Wilde’s dramatic success is not unquestionable, yet his comedy, Importance of Being Earnest, is admired, more or less, by all This is also admitted as his most finished dramatic product. In this play, he is found to have successfully turned away from the trend of the theatre of his age and evolved a dramatic type at once serious and light.
The theme of the play is based on an apparently trifling matter and the situation is overwhelmingly funny, almost absurd. Jack Worthing has rakish activists from his ward Cecily. His friend Algernon, too, has an invented friend to conceal his occasional departure from his residence. There is the confusion of mistaken identities, leading to the final disclosure that Jack is a genuine Earnest, who has been long lost by his nurse's placement of the infant into a bag. This theme has nothing apparently serious, but it contains enough matters for comic entertainment which people care, without minding the serious business that Wilde means. Like Arms and the man, Importance of Being Earnest pleases, and naturally it has a popular hold on the reader and the spectator alike.

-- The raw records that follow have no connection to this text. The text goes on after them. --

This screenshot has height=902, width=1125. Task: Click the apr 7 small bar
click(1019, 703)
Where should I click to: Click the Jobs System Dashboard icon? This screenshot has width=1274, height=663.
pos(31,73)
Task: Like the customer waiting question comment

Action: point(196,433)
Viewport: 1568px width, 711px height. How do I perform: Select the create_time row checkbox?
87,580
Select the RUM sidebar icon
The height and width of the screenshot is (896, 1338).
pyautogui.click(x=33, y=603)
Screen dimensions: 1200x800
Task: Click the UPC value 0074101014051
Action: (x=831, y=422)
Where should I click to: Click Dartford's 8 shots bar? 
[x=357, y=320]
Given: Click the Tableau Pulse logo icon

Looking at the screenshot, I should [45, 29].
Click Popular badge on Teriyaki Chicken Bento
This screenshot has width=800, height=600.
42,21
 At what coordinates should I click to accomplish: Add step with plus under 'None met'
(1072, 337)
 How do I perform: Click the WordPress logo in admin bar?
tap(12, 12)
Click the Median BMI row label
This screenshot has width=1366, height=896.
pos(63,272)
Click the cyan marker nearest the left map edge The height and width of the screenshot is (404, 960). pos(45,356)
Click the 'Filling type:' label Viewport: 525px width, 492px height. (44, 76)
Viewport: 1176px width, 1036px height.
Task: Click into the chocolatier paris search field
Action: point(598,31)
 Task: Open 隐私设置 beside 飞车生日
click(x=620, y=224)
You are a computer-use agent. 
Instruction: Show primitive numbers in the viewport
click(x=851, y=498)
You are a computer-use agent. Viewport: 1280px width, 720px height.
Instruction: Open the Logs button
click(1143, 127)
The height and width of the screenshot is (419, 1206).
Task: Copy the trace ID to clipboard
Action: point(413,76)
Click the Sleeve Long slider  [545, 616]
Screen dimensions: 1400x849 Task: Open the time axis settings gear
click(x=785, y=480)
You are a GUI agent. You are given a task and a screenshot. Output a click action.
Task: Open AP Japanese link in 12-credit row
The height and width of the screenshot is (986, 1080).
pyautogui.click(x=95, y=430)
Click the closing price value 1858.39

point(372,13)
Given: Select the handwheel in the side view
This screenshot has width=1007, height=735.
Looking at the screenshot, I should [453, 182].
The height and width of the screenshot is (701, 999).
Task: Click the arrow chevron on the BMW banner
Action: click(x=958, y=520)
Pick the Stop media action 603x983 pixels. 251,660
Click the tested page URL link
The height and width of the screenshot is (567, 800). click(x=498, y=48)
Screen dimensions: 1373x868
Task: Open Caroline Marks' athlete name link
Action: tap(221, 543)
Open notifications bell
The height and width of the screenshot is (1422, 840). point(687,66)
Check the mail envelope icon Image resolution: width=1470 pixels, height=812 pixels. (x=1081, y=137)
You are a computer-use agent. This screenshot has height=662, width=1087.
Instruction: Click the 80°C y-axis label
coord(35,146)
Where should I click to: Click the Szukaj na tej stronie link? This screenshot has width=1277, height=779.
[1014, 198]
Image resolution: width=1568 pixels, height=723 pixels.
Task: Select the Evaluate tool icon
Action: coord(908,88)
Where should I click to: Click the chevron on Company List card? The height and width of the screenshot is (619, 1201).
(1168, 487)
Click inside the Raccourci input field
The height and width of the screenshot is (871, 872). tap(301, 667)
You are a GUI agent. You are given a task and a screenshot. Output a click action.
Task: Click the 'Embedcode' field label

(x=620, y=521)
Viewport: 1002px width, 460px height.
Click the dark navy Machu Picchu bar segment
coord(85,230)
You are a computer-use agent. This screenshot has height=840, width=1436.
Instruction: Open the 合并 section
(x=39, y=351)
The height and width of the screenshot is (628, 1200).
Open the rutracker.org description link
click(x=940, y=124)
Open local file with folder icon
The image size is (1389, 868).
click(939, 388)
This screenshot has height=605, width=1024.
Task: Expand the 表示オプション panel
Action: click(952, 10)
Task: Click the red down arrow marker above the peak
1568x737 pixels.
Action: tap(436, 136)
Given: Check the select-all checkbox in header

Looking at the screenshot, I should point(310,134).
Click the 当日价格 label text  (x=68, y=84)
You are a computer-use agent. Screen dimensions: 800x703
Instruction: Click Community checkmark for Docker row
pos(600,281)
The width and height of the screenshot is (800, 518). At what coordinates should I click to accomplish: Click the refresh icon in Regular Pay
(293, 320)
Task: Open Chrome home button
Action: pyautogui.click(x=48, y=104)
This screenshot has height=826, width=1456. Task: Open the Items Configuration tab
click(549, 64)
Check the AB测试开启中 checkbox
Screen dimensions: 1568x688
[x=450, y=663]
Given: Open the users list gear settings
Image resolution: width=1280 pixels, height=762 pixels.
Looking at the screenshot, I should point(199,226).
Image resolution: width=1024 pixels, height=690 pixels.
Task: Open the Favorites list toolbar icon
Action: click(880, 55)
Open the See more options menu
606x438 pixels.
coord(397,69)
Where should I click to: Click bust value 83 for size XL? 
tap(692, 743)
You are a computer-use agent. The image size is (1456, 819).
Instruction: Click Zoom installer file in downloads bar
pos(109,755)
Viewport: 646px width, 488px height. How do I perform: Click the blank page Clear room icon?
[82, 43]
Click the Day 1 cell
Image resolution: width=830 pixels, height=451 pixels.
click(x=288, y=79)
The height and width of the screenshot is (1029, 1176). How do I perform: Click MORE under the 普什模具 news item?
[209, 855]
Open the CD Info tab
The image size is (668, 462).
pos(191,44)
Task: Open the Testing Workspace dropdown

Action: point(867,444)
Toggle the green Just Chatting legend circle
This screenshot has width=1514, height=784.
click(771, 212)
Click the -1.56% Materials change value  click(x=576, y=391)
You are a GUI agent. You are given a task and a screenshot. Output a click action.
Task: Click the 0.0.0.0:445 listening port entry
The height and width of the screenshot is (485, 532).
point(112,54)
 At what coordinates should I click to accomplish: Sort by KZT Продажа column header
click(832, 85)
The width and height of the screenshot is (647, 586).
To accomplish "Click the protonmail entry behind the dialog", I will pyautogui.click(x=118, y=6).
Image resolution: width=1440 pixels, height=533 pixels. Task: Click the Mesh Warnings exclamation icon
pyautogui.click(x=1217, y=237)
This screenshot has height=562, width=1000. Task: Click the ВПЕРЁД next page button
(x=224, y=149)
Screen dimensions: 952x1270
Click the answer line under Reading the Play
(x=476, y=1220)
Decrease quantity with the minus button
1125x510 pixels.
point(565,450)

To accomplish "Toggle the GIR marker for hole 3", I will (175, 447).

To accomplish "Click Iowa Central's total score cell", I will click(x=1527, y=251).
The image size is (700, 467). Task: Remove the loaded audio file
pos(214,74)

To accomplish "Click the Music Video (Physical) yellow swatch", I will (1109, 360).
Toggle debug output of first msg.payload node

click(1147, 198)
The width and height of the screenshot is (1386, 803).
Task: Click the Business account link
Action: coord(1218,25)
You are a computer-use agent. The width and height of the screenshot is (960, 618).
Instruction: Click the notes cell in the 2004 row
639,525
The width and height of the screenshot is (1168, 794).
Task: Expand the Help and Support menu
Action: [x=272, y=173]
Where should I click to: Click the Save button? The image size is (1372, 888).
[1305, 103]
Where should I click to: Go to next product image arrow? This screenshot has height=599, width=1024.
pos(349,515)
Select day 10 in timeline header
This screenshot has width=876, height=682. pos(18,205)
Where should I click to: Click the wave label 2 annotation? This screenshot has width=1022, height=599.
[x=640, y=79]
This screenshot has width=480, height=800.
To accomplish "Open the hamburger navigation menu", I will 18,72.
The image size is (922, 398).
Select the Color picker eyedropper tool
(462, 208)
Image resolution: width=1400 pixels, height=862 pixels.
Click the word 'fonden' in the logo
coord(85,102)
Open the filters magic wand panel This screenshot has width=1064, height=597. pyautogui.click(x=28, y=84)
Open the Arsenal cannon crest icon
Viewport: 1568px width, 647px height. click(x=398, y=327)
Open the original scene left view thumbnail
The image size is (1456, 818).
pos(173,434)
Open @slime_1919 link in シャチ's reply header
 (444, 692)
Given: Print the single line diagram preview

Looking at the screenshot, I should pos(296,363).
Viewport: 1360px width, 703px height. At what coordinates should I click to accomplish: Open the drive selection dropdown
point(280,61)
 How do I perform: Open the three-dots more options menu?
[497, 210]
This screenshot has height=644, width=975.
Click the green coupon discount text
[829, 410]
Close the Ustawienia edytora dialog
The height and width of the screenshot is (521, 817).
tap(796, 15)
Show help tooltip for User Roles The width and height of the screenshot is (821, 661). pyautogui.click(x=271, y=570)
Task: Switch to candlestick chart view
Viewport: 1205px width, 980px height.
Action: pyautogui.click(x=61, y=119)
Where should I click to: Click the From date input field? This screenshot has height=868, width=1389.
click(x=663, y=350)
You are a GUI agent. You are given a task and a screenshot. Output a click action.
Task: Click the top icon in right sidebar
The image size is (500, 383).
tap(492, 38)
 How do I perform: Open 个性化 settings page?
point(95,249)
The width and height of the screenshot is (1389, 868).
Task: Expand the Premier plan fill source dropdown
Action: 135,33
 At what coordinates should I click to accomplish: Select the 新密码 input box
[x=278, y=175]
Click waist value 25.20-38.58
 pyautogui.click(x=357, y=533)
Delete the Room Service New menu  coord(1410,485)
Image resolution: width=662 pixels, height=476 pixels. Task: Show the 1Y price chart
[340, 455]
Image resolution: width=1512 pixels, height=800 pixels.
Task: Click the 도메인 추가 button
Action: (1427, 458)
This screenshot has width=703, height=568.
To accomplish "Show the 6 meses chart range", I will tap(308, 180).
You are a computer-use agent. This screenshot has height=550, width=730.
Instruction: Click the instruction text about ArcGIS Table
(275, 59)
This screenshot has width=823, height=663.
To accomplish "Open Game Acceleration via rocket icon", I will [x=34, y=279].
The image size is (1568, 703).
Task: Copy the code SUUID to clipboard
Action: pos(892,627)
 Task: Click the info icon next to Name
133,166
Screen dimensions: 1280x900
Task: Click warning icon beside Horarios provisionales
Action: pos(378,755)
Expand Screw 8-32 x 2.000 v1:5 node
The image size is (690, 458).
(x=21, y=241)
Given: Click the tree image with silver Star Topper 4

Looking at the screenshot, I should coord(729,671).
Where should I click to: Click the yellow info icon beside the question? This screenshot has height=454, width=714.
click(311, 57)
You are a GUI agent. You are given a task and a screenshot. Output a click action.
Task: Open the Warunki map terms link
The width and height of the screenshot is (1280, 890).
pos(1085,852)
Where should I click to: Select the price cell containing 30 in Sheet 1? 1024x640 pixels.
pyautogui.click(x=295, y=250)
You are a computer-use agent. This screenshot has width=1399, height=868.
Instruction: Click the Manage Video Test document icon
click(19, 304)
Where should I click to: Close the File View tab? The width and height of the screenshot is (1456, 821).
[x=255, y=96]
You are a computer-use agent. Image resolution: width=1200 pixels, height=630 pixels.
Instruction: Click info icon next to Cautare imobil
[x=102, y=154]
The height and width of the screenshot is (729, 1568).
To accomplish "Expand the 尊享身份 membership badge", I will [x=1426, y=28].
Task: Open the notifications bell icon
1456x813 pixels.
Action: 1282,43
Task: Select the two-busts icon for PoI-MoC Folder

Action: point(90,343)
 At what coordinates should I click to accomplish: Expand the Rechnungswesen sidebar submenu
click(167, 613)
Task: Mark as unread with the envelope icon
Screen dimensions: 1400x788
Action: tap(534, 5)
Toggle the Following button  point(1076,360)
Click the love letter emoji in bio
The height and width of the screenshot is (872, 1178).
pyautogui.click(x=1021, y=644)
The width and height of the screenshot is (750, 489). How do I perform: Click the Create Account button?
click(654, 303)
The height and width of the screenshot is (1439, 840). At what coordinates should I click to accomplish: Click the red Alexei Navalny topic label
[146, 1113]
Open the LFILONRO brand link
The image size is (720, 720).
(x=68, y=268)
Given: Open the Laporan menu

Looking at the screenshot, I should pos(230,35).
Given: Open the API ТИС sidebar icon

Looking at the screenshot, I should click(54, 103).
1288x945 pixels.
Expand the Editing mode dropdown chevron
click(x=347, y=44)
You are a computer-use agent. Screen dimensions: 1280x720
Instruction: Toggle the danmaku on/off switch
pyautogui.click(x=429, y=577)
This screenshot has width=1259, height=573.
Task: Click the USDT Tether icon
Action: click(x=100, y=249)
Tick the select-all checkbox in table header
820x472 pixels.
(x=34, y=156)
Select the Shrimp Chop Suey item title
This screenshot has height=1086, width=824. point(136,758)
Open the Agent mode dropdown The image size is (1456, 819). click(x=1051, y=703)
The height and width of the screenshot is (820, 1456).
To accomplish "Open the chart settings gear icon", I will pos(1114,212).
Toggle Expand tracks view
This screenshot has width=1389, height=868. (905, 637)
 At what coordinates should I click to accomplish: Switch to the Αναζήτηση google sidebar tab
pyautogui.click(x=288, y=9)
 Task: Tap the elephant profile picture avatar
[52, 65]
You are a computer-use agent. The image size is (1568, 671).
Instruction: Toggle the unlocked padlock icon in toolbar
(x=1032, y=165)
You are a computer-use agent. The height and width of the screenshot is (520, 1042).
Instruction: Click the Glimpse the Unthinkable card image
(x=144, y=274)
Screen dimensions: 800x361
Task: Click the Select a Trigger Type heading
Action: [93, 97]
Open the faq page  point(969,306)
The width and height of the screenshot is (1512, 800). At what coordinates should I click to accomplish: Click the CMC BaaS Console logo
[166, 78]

Again, in the matter of character-drawing, Wilde has succeeded in creating men and women, interesting, funny and, at the same time, psychologically individual. His characters are not, like Shaw's mere puppets of the dramatist to propagate his own view-points. Wilde has not put his own self into his dramatic sketches and naturally his characters remain individually alive in their activities as well as conversations. Jack Worthing and Lady Bracknell are quite engaging character portraits. The latter, in her show of personality, remains exceedingly interesting. Characters and scenes are used by Wilde to remind similar characteristics of the Restoration Comedy. Miss Prism is also an interesting figure, Just as the two young girls are made quite diverting in their resolve and attachment. Wilde's play has no great personality, but the audience and serves to establish the effectiveness of his comic artistry.
Indeed, Wilde's play is nothing extraordinary, nor is it a wonderful play. It is a pleasant play that has its instructive aspect, but never deviates from the comic line to give out its seriousness. In fact, the play gives pleasure, and, in course of this, communicates spontaneously some serious thoughts, through the delightful fusion of the plot, characters and dramatic situations.
Wilde has rightly termed his play as a trivial comedy for serious people. This characterisation includes the two-fold aspect of the play - trivial merriment and serious message. The play , no doubt, appears an artificial but entertaining comedy on the surface, but, as indicated already, there is a sermon of seriousness, underlying the play. Although shaw has disapproved the play as a mechanical force, this is not merely farcical or funny, but contains some serious purpose to communicate about the social outlook of Wilde's age.